Substitute the simplified denominator back into the expression. The numerator $$\sqrt[4]{x^{3}}$$ cannot be simplified further since the exponent of x (3) is less than the index of the radical (4).

$$\frac{\sqrt[4]{x^{3}}}{2}$$

Alternative answer

Answer: $\frac{\sqrt[4]{x^{3}}}{2}$ Explain
This is a question about simplifying radicals using the quotient rule . The solving step is:

Hey friend! This problem looks a little tricky because it has a fraction inside a weird square root – it's actually called a "fourth root" because of the little '4' there. But we can totally handle it!

First, let's remember a cool trick called the "quotient rule" for roots. It says that if you have a fraction inside a root, you can split it into two separate roots: one for the top part (the numerator) and one for the bottom part (the denominator). It's like unwrapping a candy bar!

So, for $\sqrt[4]{\frac{x^{3}}{16}}$, we can write it as $\frac{\sqrt[4]{x^{3}}}{\sqrt[4]{16}}$.

Now, we just need to simplify each part!

1. **Simplify the bottom part**: Look at $\sqrt[4]{16}$. This means we need to find a number that, when you multiply it by itself four times, gives you 16. Let's try some numbers:
* $1 \times 1 \times 1 \times 1 = 1$ (Nope!)
* $2 \times 2 \times 2 \times 2 = 4 \times 2 \times 2 = 8 \times 2 = 16$ (Yay! We found it!)
So, $\sqrt[4]{16}$ is just 2.

2. **Simplify the top part**: Now for $\sqrt[4]{x^{3}}$. This means we're looking for something that, when multiplied by itself four times, gives us $x^3$. Since the power of 'x' (which is 3) is smaller than the type of root we're taking (which is 4), we can't really pull any 'x's out of the root. It just stays as $\sqrt[4]{x^{3}}$.

3. **Put it all back together**: So, the top part is $\sqrt[4]{x^{3}}$ and the bottom part is 2.

Our final answer is $\frac{\sqrt[4]{x^{3}}}{2}$.

Alternative answer

Answer: $\frac{\sqrt[4]{x^{3}}}{2}$

Explain
This is a question about <simplifying radicals using the quotient rule>. The solving step is:

First, we use the quotient rule for radicals, which says that if you have a root of a fraction, you can take the root of the top part and divide it by the root of the bottom part. So, $\sqrt[4]{\frac{x^{3}}{16}}$ becomes $\frac{\sqrt[4]{x^{3}}}{\sqrt[4]{16}}$.
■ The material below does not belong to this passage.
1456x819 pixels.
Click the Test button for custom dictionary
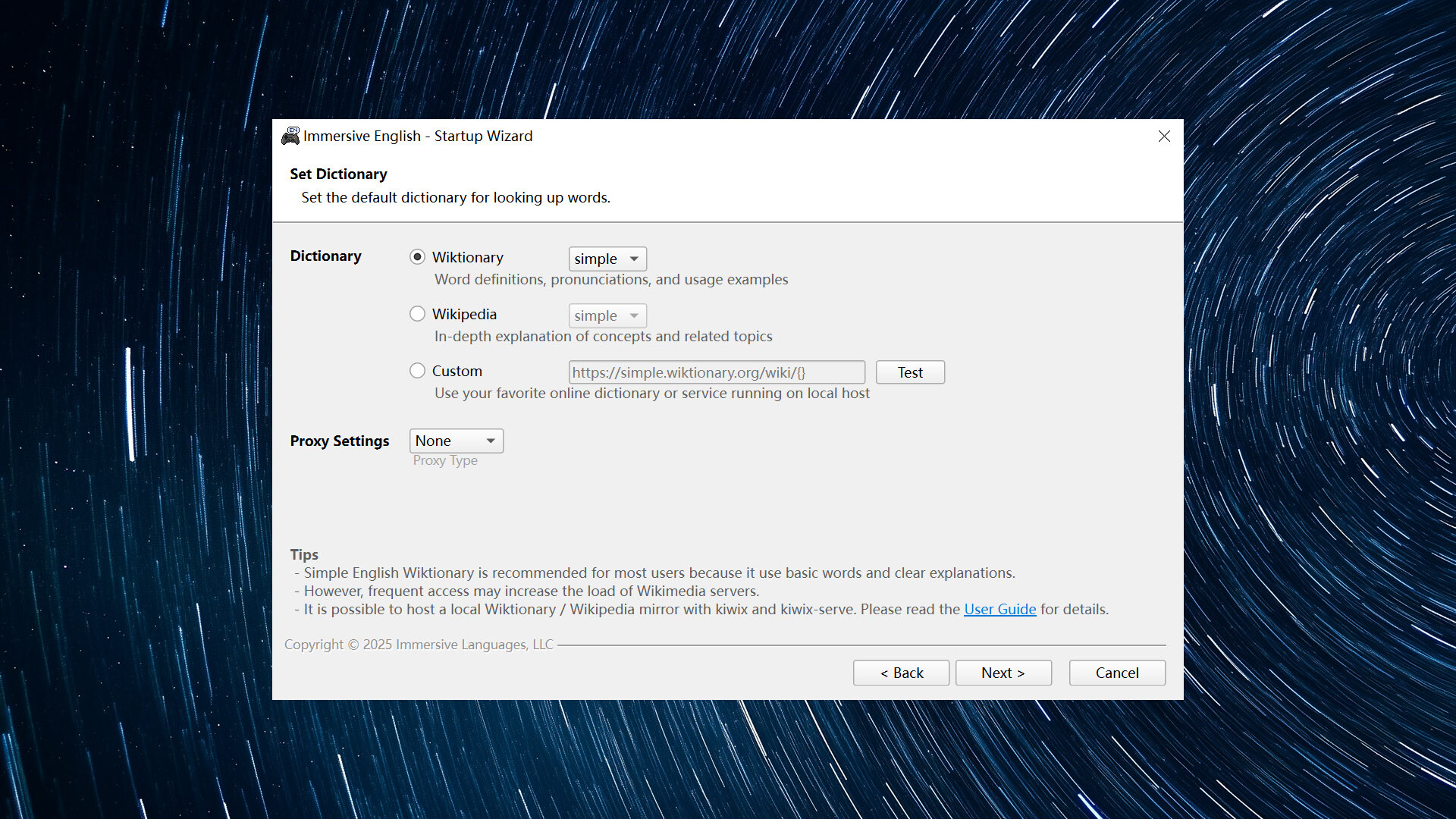(x=909, y=372)
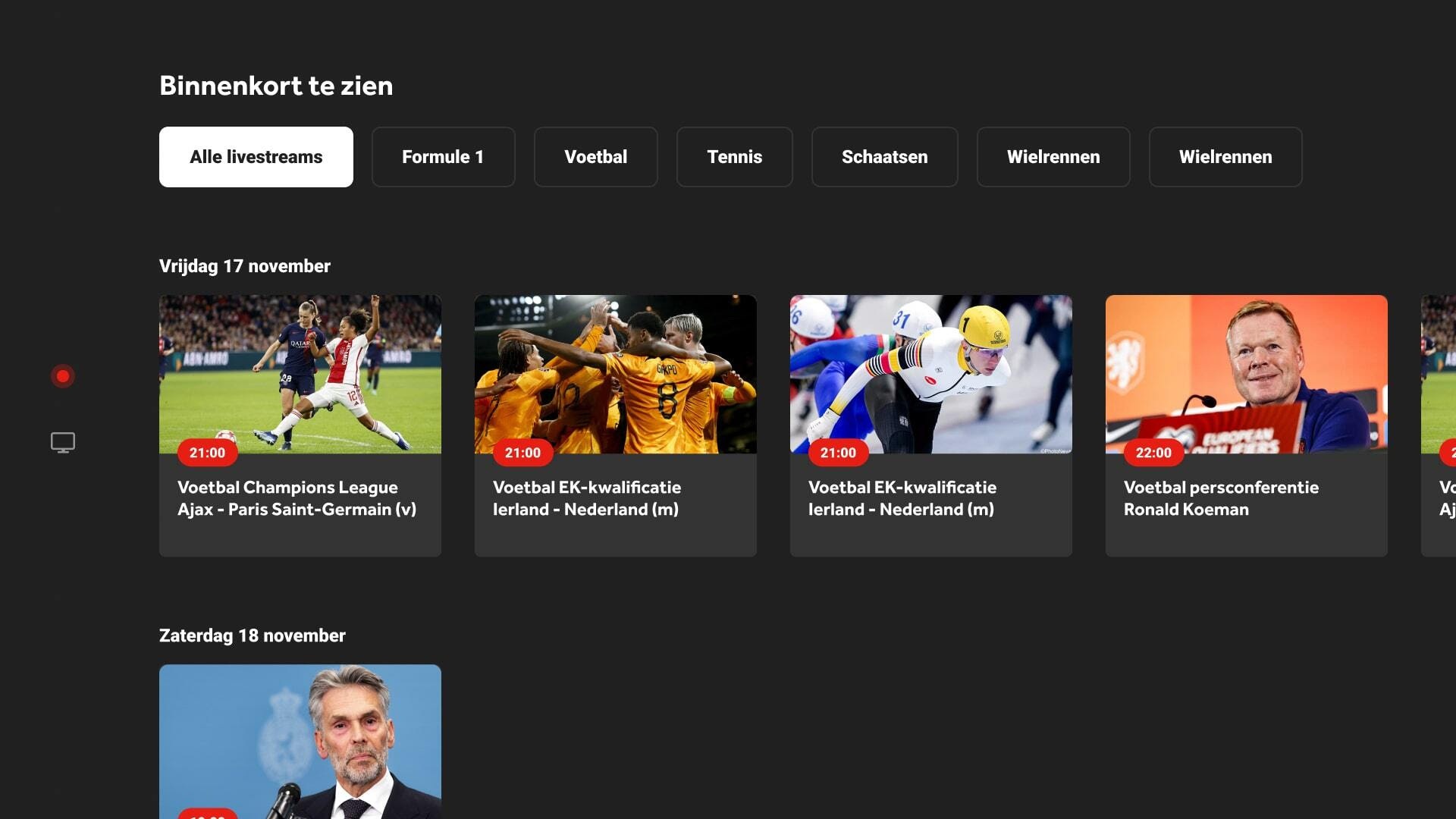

Next, we simplify each part:
1. For the top part, $\sqrt[4]{x^{3}}$: The exponent (3) is smaller than the root index (4), so we can't simplify this any further. It stays as $\sqrt[4]{x^{3}}$.
2. For the bottom part, $\sqrt[4]{16}$: We need to find a number that, when multiplied by itself four times, gives us 16. Let's try some numbers:
* $1 \times 1 \times 1 \times 1 = 1$ (Nope, too small)
* $2 \times 2 \times 2 \times 2 = 4 \times 2 \times 2 = 8 \times 2 = 16$ (Yes! This is it!)
So, $\sqrt[4]{16}$ simplifies to 2.

Finally, we put our simplified parts back together. The top part is $\sqrt[4]{x^{3}}$ and the bottom part is 2.
So, the answer is $\frac{\sqrt[4]{x^{3}}}{2}$.

Alternative answer

Answer:
$$\frac{\sqrt[4]{x^{3}}}{2}$$

Explain
This is a question about simplifying radicals, especially using the "quotient rule" for roots. This rule lets us split a root of a fraction into a root of the top part and a root of the bottom part. It's like taking the root of the numerator and dividing it by the root of the denominator! . The solving step is:

First, we use the quotient rule for radicals. That just means we can split the big fourth root over the whole fraction into a fourth root for the top part and a fourth root for the bottom part. So, $\sqrt[4]{\frac{x^{3}}{16}}$ becomes $\frac{\sqrt[4]{x^{3}}}{\sqrt[4]{16}}$.

Next, we look at the top part: $\sqrt[4]{x^{3}}$. Since the power of $x$ (which is 3) is smaller than the root number (which is 4), we can't take any $x$'s out of the root. So, it just stays as $\sqrt[4]{x^{3}}$.

Then, we look at the bottom part: $\sqrt[4]{16}$. We need to find a number that, when you multiply it by itself 4 times, gives you 16. Let's try:
$1 \times 1 \times 1 \times 1 = 1$ (Nope, too small!)
$2 \times 2 \times 2 \times 2 = 4 \times 2 \times 2 = 8 \times 2 = 16$ (Yay! We found it!)
So, $\sqrt[4]{16}$ is 2.

Finally, we put our simplified top part and bottom part together. The top is $\sqrt[4]{x^{3}}$ and the bottom is 2. So, our answer is $\frac{\sqrt[4]{x^{3}}}{2}$.